As healthy parents, we long to intervene in the suffering of our children. We want them to be well and comfortable. In infancy, this is good and ensures that their basic needs for food, shelter, and love will be met; however we should begin to allow some autonomy as our children try and assert themselves. When they begin to walk, we must allow the occasional fall. On the other hand, we must not be so over-bearing as to engineer circumstances to bring about their suffering, and at any rate it is hardly necessary as every created thing is groaning in pain under the weight of The Fall.
It is our task to provide them with the whole truth while shielding them from evil to the best of our abilities. It is not our work to prevent their suffering. Personal suffering to some degree is the very thing that leads one to God at the point of justification, and later at the various points of sanctification. It is ordained that each and every Christian will suffer at the point of glorification due to the death of the physical body, the actual separation of spirit from flesh. Though, we may cite an instance when a person is said to have “walked away with God,” this does not mean there was no pain in the metamorphosis that had to take place, and salvation is complete when it has passed through these three stages. We may be sure the thief on the cross passed through them; albeit in an unusually rapid manner.
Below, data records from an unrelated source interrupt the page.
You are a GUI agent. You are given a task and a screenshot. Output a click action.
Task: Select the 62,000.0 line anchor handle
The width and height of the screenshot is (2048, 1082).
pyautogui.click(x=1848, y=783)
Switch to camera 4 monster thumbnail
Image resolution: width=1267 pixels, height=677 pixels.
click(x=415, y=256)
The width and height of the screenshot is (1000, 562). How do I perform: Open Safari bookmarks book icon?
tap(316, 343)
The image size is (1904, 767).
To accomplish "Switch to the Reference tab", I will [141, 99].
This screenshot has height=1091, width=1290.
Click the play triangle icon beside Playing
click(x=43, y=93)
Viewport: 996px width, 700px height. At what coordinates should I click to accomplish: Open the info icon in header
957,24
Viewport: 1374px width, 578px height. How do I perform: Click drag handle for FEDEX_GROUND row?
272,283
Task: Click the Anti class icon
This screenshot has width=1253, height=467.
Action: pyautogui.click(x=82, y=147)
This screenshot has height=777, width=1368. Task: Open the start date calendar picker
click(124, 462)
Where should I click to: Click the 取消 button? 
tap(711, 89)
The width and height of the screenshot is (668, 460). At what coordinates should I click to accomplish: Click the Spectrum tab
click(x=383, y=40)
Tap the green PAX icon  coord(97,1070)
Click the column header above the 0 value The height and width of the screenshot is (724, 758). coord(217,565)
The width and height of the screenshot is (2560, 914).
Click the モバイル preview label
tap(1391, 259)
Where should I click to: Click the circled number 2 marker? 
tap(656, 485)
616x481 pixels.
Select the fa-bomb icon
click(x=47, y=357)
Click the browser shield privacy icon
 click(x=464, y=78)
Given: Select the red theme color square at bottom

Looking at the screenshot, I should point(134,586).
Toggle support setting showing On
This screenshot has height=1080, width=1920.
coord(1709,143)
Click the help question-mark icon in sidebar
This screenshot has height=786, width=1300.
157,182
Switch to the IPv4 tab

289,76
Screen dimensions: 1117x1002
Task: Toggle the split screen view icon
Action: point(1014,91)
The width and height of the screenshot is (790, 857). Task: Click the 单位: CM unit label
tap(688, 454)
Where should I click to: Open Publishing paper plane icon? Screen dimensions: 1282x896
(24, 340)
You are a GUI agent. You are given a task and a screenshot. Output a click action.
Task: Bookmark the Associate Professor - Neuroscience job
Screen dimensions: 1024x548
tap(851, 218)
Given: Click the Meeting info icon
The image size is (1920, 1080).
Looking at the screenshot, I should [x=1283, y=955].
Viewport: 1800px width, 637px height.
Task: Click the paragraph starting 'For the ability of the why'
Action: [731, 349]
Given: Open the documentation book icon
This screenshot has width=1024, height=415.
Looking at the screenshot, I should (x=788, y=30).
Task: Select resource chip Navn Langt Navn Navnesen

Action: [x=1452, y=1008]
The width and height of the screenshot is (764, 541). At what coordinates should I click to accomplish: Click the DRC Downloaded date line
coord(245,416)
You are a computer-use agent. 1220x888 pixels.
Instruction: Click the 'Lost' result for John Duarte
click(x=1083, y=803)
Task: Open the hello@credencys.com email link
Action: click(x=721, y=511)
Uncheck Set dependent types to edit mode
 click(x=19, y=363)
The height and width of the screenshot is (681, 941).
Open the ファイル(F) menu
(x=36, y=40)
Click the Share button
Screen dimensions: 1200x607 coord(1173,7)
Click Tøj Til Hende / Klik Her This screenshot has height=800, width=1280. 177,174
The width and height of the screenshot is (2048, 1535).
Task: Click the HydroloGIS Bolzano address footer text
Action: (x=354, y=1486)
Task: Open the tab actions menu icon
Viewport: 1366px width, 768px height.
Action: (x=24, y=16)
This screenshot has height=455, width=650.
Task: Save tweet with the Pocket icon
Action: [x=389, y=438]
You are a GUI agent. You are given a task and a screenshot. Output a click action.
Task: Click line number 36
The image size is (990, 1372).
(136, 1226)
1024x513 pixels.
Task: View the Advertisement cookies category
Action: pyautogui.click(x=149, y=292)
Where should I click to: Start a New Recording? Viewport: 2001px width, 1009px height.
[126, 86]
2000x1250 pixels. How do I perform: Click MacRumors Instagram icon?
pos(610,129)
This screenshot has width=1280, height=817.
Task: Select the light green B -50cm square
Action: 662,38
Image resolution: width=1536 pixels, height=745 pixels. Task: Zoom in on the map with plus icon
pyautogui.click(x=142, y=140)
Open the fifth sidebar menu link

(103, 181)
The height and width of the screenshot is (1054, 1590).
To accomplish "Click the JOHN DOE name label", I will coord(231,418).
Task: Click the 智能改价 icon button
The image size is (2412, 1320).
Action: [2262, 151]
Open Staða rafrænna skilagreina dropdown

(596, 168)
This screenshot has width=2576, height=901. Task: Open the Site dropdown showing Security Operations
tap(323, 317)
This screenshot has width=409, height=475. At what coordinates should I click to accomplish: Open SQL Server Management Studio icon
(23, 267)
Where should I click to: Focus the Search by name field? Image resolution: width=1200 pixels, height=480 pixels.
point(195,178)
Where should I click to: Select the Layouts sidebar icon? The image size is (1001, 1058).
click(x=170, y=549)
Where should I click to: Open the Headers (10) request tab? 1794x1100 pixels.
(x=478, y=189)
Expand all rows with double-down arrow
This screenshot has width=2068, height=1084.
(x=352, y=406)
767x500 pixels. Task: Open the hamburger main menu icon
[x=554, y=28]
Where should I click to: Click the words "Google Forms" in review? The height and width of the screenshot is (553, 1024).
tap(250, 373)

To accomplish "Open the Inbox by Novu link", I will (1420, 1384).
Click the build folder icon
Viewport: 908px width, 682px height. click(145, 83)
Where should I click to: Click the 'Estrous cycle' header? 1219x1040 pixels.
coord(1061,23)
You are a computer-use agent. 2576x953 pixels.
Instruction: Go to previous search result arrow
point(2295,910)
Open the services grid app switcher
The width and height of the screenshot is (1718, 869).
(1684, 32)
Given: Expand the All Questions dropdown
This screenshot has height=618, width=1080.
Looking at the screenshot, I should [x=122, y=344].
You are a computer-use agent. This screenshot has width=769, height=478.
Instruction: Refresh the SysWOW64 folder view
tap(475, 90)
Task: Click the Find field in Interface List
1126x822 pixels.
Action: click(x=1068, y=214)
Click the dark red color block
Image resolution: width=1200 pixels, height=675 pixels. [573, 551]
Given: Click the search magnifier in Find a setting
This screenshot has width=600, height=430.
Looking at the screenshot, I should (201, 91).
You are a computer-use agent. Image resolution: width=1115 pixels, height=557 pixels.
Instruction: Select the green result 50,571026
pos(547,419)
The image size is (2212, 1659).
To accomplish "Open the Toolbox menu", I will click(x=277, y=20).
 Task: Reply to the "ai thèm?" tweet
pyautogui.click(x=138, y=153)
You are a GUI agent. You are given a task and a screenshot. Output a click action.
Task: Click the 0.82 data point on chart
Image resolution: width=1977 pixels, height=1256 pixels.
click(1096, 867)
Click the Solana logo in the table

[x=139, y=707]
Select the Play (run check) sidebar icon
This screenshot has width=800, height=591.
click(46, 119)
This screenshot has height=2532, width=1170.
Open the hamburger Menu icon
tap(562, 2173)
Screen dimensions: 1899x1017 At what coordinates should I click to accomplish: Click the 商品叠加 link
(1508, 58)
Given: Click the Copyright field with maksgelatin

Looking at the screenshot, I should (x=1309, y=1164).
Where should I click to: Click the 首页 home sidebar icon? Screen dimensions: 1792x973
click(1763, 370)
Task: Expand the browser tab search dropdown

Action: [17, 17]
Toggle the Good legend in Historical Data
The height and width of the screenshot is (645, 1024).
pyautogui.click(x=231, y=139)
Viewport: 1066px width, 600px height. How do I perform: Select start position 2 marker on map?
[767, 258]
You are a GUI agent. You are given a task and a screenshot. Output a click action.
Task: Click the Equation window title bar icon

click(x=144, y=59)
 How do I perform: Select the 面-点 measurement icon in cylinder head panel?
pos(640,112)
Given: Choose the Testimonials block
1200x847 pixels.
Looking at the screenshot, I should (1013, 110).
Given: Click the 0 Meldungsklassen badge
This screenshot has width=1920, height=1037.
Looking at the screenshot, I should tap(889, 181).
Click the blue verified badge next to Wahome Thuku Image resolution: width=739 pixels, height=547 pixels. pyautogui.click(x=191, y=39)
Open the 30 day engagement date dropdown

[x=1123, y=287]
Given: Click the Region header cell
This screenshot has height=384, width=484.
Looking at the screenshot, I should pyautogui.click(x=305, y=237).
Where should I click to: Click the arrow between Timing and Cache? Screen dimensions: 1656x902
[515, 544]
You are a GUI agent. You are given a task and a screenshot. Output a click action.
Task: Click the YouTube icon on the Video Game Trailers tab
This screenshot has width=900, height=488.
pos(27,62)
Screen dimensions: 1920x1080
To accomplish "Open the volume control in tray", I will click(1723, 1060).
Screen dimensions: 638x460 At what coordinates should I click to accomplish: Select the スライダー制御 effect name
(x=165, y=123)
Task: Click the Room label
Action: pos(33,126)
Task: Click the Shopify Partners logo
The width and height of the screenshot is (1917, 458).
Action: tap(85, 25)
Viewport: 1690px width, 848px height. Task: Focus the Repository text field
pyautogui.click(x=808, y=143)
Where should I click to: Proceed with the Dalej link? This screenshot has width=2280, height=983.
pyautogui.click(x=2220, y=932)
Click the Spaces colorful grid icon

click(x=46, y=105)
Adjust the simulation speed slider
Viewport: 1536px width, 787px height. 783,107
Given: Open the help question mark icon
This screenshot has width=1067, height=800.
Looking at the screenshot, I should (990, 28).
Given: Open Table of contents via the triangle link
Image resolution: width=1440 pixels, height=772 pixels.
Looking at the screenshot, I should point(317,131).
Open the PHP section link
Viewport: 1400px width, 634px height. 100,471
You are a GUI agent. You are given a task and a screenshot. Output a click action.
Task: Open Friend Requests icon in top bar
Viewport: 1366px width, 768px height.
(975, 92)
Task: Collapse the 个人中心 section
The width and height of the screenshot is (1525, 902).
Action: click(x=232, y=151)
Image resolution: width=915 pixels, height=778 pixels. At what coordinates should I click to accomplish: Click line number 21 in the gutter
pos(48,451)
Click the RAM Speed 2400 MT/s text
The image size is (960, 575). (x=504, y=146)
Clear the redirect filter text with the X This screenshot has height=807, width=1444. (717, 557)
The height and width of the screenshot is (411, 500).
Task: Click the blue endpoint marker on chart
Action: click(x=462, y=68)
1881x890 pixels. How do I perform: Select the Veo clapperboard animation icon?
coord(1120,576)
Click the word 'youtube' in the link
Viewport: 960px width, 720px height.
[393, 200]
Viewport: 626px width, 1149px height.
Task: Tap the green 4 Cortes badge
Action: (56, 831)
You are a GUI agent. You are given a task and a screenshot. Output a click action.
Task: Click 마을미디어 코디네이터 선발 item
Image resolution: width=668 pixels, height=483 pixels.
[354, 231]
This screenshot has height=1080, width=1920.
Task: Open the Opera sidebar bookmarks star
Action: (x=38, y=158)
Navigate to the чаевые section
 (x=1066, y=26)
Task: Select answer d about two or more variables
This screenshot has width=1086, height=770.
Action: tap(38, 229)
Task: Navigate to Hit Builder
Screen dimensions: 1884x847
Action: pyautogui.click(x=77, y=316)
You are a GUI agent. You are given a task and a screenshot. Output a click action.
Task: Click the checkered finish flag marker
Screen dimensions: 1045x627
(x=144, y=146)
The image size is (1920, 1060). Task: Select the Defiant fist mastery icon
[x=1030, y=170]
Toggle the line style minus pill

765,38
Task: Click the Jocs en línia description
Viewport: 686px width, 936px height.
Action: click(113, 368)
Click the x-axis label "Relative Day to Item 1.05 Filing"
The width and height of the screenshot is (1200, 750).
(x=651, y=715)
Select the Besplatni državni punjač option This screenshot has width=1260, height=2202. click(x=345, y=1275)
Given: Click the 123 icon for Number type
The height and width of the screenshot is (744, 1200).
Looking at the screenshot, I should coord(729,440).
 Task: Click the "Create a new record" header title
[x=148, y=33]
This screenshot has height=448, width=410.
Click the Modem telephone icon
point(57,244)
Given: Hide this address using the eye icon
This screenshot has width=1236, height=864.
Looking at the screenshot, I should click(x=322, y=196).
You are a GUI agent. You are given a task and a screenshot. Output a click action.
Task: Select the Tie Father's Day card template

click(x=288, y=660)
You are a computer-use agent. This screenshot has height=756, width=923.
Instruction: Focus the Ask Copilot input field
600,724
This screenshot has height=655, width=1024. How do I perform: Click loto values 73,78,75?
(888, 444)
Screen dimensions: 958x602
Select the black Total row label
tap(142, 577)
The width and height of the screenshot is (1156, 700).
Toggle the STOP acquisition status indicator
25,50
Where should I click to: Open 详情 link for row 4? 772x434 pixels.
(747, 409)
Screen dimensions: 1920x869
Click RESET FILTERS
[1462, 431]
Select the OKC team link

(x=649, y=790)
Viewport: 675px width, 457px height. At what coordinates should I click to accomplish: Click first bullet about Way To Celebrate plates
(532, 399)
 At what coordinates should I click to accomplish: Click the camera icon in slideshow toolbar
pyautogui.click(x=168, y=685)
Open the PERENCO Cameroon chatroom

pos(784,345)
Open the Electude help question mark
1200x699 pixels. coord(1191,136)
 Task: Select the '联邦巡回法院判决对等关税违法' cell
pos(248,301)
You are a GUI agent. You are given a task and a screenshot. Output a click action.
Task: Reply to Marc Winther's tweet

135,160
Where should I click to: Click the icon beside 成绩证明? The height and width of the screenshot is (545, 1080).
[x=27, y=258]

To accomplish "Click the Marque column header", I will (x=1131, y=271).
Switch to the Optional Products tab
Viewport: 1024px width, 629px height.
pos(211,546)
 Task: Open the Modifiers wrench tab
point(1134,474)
Scripture does not allow that we make personal peace and prosperity our goal in life, and as parents we are on occasion unhappy in our own suffering. We occasionally desire, though it be momentary, to escape our hardship. We may attempt this in a variety of ways- some seemingly benign and others completely unhealthy. We may influence our children to attempt their own flight. Also, in this we may inspire our children, though unwittingly, to go forth and right the wrongs that we’ve suffered within the roles and circumstances that God has designed and allowed for us. This we must strive against as suffering is ordained for the Christian. The Christian by very definition, is the one attempting to navigate this fallen world in a manner that is pleasing to His Father God. A Christian is one who has recognized his own offenses before God (his sin) and has purposed to live in a fight against further offense. Therefore, to ignite in our children a desire to escape this difficulty is to inspire our children to abandon God. May it never be!